• [Your task]:
Lines from the top of the listing down to the one with "Given: Mute the Drums stem", inclusive, are to be copied exactly.

• [Working data]:
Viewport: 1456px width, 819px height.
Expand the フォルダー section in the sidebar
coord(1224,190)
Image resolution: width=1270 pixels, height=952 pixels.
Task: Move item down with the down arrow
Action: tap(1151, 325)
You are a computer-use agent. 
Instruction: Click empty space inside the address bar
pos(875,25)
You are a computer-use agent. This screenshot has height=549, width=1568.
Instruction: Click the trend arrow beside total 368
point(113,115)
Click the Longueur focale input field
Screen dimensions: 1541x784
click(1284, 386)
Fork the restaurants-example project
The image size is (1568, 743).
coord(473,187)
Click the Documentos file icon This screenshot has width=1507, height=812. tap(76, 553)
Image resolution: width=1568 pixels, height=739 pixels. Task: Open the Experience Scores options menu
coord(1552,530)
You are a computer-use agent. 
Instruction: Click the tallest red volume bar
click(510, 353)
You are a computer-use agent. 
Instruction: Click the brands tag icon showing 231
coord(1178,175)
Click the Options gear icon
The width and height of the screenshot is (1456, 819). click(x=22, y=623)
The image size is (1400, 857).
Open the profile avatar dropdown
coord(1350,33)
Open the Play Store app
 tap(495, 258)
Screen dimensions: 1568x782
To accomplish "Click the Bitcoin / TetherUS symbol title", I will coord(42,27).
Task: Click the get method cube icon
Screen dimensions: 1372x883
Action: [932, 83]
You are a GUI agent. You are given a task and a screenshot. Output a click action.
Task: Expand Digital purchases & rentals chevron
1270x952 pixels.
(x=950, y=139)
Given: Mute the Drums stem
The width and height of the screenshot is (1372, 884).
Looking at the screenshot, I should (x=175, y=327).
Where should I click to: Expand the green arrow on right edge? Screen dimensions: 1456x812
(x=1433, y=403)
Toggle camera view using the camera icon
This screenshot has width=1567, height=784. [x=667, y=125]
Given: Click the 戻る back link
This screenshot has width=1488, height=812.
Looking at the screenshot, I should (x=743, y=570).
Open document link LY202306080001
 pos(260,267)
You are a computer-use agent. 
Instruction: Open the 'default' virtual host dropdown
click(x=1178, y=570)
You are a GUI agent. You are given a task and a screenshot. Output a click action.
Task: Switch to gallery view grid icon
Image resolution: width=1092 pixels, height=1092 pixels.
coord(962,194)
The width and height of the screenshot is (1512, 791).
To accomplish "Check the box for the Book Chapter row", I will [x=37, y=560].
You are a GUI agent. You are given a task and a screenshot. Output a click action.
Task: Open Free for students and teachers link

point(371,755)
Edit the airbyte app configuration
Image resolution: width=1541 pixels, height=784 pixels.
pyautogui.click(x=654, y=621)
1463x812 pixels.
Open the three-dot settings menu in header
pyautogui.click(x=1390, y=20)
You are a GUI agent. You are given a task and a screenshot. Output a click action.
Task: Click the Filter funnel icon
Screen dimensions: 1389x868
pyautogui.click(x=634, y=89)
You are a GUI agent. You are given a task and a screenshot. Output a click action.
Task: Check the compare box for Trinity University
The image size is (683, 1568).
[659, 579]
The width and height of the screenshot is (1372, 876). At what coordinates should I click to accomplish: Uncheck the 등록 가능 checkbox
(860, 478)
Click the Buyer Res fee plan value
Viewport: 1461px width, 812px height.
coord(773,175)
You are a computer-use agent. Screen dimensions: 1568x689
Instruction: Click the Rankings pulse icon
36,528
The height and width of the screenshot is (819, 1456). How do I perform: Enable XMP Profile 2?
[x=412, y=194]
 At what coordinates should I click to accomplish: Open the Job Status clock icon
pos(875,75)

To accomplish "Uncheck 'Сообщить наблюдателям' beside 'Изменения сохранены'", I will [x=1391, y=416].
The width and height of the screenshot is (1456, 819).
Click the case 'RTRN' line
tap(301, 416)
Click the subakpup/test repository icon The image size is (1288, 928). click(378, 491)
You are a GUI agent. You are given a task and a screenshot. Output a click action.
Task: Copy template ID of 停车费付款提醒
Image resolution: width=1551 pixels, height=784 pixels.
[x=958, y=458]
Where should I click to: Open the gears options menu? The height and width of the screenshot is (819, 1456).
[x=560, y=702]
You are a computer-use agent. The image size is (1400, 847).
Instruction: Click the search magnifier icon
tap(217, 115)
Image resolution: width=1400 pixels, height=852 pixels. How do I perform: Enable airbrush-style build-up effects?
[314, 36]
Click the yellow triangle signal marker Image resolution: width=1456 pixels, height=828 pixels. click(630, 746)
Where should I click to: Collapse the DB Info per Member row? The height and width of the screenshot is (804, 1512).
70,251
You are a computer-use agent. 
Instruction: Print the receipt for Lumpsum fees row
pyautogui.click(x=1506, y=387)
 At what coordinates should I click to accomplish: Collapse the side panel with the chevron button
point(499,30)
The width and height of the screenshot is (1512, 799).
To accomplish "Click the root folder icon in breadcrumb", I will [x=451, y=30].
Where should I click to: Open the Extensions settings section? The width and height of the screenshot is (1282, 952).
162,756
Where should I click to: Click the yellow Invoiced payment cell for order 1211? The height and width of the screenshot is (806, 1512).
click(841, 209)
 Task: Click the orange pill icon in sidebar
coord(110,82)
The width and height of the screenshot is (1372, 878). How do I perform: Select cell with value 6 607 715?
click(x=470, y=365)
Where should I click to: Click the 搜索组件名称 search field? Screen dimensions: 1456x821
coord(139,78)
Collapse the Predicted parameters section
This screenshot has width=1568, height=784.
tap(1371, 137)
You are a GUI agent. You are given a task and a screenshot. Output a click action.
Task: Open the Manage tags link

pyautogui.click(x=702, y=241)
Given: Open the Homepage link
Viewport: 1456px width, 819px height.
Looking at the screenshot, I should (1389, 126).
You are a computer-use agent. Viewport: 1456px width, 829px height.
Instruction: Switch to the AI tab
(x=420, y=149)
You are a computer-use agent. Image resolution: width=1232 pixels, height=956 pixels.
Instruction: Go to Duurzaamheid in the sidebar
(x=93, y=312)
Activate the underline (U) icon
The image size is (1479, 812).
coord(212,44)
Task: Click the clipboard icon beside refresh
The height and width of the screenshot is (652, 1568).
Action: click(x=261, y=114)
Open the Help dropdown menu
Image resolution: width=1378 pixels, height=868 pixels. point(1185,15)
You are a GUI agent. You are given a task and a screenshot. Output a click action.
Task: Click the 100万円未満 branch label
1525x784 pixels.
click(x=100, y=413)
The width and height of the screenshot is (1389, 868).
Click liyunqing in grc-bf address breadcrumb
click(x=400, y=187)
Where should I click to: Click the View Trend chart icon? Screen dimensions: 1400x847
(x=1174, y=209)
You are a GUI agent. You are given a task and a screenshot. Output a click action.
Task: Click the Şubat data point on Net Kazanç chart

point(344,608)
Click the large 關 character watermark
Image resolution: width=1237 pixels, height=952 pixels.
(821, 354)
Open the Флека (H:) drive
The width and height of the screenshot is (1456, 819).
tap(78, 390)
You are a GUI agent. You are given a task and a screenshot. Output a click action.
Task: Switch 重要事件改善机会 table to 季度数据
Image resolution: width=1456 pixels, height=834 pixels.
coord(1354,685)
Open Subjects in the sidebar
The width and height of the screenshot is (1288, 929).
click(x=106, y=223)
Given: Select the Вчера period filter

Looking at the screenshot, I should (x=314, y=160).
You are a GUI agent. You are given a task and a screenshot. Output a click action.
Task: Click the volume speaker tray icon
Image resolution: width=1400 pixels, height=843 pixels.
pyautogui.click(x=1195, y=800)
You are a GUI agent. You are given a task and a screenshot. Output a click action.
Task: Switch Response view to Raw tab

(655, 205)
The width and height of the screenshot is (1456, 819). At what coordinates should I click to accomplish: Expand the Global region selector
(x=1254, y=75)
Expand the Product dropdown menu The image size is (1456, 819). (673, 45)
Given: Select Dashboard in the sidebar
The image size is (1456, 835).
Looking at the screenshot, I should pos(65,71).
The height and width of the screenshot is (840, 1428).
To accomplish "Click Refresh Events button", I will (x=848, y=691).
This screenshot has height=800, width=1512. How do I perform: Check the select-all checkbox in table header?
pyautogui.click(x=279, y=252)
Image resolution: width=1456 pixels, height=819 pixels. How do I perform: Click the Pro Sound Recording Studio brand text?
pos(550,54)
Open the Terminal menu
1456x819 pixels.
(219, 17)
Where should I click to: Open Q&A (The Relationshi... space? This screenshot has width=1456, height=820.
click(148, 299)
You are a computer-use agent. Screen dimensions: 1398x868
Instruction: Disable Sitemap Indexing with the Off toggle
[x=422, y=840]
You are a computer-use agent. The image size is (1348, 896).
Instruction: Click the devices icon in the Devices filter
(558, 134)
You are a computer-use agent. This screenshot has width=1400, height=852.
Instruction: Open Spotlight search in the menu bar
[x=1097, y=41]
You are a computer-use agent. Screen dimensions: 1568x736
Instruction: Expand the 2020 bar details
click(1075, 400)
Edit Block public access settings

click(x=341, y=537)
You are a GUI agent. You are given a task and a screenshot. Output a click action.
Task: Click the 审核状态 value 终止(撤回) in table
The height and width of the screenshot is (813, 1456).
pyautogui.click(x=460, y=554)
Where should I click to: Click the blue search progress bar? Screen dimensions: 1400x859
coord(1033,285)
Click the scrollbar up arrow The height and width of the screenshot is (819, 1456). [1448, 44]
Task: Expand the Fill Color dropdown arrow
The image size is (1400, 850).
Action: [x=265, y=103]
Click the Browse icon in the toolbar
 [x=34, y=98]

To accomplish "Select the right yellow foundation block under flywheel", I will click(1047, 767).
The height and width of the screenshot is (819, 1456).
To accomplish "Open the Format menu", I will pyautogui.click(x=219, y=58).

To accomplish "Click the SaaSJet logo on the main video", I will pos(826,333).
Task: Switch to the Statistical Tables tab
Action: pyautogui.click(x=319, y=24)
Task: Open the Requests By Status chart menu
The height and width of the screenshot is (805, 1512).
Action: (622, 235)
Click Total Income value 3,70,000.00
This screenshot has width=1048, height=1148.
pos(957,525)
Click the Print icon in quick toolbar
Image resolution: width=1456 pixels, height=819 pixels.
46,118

• [Answer box]:
Viewport: 1456px width, 819px height.
Expand the フォルダー section in the sidebar
coord(1224,190)
Image resolution: width=1270 pixels, height=952 pixels.
Task: Move item down with the down arrow
Action: tap(1151, 325)
You are a computer-use agent. 
Instruction: Click empty space inside the address bar
pos(875,25)
You are a computer-use agent. This screenshot has height=549, width=1568.
Instruction: Click the trend arrow beside total 368
point(113,115)
Click the Longueur focale input field
Screen dimensions: 1541x784
click(1284, 386)
Fork the restaurants-example project
The image size is (1568, 743).
coord(473,187)
Click the Documentos file icon This screenshot has width=1507, height=812. tap(76, 553)
Image resolution: width=1568 pixels, height=739 pixels. Task: Open the Experience Scores options menu
coord(1552,530)
You are a computer-use agent. 
Instruction: Click the tallest red volume bar
click(510, 353)
You are a computer-use agent. 
Instruction: Click the brands tag icon showing 231
coord(1178,175)
Click the Options gear icon
The width and height of the screenshot is (1456, 819). click(x=22, y=623)
The image size is (1400, 857).
Open the profile avatar dropdown
coord(1350,33)
Open the Play Store app
 tap(495, 258)
Screen dimensions: 1568x782
To accomplish "Click the Bitcoin / TetherUS symbol title", I will coord(42,27).
Task: Click the get method cube icon
Screen dimensions: 1372x883
Action: [932, 83]
You are a GUI agent. You are given a task and a screenshot. Output a click action.
Task: Expand Digital purchases & rentals chevron
1270x952 pixels.
(x=950, y=139)
Given: Mute the Drums stem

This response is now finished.